Give back exactly the lines of the material below, starting with the line with "Instruction: Click the" and going on through the line with "Task: Click the green verified shield icon".

*** MATERIAL PROVIDED ***

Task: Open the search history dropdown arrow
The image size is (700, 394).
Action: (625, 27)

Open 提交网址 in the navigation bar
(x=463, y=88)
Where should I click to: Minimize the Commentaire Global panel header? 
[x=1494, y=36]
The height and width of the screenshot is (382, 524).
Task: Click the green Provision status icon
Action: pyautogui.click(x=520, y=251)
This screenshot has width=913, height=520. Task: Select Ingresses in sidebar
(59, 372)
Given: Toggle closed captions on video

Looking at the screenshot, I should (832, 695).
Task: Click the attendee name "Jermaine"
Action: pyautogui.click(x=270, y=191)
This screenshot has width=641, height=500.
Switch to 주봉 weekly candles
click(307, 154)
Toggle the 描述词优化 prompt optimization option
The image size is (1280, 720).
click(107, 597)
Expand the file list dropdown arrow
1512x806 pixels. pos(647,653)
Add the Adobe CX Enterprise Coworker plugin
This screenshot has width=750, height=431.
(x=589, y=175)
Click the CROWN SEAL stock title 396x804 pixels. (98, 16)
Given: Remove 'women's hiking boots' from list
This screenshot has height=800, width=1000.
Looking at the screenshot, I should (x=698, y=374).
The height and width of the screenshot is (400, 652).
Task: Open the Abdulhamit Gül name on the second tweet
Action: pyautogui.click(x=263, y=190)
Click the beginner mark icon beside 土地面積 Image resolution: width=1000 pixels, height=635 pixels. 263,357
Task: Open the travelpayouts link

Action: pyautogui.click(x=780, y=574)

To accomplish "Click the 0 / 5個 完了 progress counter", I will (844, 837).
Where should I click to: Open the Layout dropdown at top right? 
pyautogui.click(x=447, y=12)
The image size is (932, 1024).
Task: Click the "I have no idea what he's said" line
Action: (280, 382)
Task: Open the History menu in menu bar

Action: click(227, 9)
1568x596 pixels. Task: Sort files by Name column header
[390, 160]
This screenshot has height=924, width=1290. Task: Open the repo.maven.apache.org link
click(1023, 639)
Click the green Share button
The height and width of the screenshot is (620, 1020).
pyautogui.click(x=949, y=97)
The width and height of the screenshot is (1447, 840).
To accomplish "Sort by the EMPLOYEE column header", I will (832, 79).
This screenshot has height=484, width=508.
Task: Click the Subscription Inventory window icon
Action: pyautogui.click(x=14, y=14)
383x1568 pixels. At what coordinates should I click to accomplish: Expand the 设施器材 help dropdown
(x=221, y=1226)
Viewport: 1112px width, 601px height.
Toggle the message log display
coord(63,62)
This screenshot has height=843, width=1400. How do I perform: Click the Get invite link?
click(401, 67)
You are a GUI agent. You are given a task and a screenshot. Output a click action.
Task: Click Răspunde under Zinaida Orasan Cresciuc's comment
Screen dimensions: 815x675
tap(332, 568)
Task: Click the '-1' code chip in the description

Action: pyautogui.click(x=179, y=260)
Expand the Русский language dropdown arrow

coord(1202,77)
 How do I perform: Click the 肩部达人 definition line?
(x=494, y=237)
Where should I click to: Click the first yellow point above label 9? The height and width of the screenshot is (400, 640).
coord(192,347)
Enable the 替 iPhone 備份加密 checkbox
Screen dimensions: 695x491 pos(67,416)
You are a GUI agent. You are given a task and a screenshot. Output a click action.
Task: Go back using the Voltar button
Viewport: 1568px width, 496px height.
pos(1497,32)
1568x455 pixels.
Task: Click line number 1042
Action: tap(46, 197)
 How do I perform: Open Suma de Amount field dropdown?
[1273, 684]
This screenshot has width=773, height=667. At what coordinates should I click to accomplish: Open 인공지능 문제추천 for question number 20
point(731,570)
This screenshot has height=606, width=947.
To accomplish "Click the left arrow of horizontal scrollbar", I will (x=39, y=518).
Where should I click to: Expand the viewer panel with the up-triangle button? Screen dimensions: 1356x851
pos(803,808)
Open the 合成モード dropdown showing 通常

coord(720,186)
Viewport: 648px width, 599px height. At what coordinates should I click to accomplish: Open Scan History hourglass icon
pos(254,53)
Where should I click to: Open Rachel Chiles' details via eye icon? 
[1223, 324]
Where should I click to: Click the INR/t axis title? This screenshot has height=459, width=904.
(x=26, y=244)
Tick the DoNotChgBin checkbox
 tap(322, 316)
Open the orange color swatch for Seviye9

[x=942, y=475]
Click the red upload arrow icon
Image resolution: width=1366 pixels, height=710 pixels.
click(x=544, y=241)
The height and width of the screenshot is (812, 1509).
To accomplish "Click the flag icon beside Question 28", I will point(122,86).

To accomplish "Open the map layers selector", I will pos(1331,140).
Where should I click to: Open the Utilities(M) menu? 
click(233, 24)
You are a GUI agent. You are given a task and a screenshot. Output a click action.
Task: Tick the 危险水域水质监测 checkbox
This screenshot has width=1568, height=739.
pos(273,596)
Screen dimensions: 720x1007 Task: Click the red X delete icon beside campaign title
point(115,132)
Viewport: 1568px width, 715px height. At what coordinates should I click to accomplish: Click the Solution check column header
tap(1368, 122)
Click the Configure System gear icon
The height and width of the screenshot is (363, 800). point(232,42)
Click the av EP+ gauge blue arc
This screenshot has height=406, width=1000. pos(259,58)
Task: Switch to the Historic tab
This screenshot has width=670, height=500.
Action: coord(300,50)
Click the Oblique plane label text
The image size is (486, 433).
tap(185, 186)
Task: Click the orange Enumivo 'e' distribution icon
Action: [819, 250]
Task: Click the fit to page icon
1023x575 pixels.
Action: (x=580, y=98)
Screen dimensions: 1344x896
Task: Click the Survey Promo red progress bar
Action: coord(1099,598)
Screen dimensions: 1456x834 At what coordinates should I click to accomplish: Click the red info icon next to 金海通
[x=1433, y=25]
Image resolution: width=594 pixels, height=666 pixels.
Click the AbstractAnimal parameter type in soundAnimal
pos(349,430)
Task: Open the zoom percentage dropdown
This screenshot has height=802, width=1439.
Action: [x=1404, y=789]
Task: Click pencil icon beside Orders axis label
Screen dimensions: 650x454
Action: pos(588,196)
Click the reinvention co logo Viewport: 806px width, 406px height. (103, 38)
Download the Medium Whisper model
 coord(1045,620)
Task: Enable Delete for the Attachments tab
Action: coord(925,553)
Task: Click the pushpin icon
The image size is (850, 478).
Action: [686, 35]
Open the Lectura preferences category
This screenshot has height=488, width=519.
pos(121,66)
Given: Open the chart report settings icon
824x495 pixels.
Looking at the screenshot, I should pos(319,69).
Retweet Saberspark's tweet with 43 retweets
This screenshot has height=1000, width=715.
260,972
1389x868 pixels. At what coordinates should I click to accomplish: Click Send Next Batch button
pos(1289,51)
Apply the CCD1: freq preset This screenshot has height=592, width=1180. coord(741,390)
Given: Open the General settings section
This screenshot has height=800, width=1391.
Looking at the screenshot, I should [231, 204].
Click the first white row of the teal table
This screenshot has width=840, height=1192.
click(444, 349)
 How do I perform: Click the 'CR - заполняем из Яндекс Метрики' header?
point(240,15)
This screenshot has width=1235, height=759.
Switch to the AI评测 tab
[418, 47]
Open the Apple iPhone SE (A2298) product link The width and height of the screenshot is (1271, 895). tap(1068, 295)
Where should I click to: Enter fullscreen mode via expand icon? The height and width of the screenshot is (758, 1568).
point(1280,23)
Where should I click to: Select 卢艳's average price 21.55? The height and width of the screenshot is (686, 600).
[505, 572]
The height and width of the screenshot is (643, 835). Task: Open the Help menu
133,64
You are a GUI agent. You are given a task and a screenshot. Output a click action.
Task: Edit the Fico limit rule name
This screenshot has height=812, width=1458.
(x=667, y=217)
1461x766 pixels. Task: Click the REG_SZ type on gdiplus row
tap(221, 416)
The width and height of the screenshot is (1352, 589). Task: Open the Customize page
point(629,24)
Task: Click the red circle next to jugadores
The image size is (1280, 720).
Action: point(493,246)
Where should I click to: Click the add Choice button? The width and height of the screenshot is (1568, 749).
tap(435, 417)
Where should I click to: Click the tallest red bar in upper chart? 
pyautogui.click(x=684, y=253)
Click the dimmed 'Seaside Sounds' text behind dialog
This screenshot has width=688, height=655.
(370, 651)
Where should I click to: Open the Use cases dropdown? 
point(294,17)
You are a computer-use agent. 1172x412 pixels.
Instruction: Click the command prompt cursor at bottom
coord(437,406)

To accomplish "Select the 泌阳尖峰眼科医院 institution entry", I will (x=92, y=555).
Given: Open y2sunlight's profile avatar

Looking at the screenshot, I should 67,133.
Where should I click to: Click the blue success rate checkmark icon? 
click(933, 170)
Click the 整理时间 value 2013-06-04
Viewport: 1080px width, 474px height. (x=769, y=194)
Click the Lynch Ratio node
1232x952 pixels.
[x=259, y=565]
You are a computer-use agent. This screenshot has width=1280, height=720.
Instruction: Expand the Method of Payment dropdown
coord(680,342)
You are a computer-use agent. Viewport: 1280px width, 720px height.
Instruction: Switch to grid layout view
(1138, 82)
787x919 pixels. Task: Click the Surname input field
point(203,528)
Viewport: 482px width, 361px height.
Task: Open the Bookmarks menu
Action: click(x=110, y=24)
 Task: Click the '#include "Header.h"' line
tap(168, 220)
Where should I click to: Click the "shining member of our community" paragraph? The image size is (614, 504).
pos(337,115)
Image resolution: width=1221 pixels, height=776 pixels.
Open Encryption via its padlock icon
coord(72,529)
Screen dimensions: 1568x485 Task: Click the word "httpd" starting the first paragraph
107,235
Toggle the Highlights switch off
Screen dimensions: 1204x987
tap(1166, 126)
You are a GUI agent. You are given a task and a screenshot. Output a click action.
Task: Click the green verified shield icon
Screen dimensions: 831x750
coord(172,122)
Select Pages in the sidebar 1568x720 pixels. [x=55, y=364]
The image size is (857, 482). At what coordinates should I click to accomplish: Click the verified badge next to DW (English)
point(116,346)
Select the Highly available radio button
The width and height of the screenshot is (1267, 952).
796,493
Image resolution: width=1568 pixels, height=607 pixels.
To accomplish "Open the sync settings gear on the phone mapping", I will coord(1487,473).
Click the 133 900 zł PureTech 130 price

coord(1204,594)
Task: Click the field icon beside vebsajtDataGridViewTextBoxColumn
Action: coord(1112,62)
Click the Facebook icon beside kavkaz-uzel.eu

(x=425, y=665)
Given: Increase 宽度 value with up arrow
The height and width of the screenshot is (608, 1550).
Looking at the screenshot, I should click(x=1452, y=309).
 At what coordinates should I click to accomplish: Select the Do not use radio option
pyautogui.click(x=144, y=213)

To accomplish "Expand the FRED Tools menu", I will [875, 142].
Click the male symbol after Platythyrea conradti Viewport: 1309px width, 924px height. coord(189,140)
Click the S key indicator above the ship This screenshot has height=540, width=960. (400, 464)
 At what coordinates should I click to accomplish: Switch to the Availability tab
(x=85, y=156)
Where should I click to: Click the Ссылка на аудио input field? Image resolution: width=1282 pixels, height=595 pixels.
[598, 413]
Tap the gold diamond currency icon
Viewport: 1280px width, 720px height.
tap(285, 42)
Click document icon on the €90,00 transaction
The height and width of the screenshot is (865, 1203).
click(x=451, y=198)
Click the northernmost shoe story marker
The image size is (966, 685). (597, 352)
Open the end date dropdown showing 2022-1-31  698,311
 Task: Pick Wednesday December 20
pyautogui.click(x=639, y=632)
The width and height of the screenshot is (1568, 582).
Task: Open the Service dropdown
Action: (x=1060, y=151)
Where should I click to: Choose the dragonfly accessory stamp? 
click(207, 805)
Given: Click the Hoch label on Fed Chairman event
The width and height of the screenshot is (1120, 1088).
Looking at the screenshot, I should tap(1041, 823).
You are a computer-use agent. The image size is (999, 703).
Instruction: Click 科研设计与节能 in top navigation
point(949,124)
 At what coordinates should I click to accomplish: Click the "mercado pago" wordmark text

*** End of MATERIAL PROVIDED ***

# COMPLETED TASK
Instruction: Click the command prompt cursor at bottom
coord(437,406)

To accomplish "Select the 泌阳尖峰眼科医院 institution entry", I will (x=92, y=555).
Given: Open y2sunlight's profile avatar

Looking at the screenshot, I should 67,133.
Where should I click to: Click the blue success rate checkmark icon? 
click(933, 170)
Click the 整理时间 value 2013-06-04
Viewport: 1080px width, 474px height. (x=769, y=194)
Click the Lynch Ratio node
1232x952 pixels.
[x=259, y=565]
You are a computer-use agent. This screenshot has width=1280, height=720.
Instruction: Expand the Method of Payment dropdown
coord(680,342)
You are a computer-use agent. Viewport: 1280px width, 720px height.
Instruction: Switch to grid layout view
(1138, 82)
787x919 pixels. Task: Click the Surname input field
point(203,528)
Viewport: 482px width, 361px height.
Task: Open the Bookmarks menu
Action: click(x=110, y=24)
 Task: Click the '#include "Header.h"' line
tap(168, 220)
Where should I click to: Click the "shining member of our community" paragraph? The image size is (614, 504).
pos(337,115)
Image resolution: width=1221 pixels, height=776 pixels.
Open Encryption via its padlock icon
coord(72,529)
Screen dimensions: 1568x485 Task: Click the word "httpd" starting the first paragraph
107,235
Toggle the Highlights switch off
Screen dimensions: 1204x987
tap(1166, 126)
You are a GUI agent. You are given a task and a screenshot. Output a click action.
Task: Click the green verified shield icon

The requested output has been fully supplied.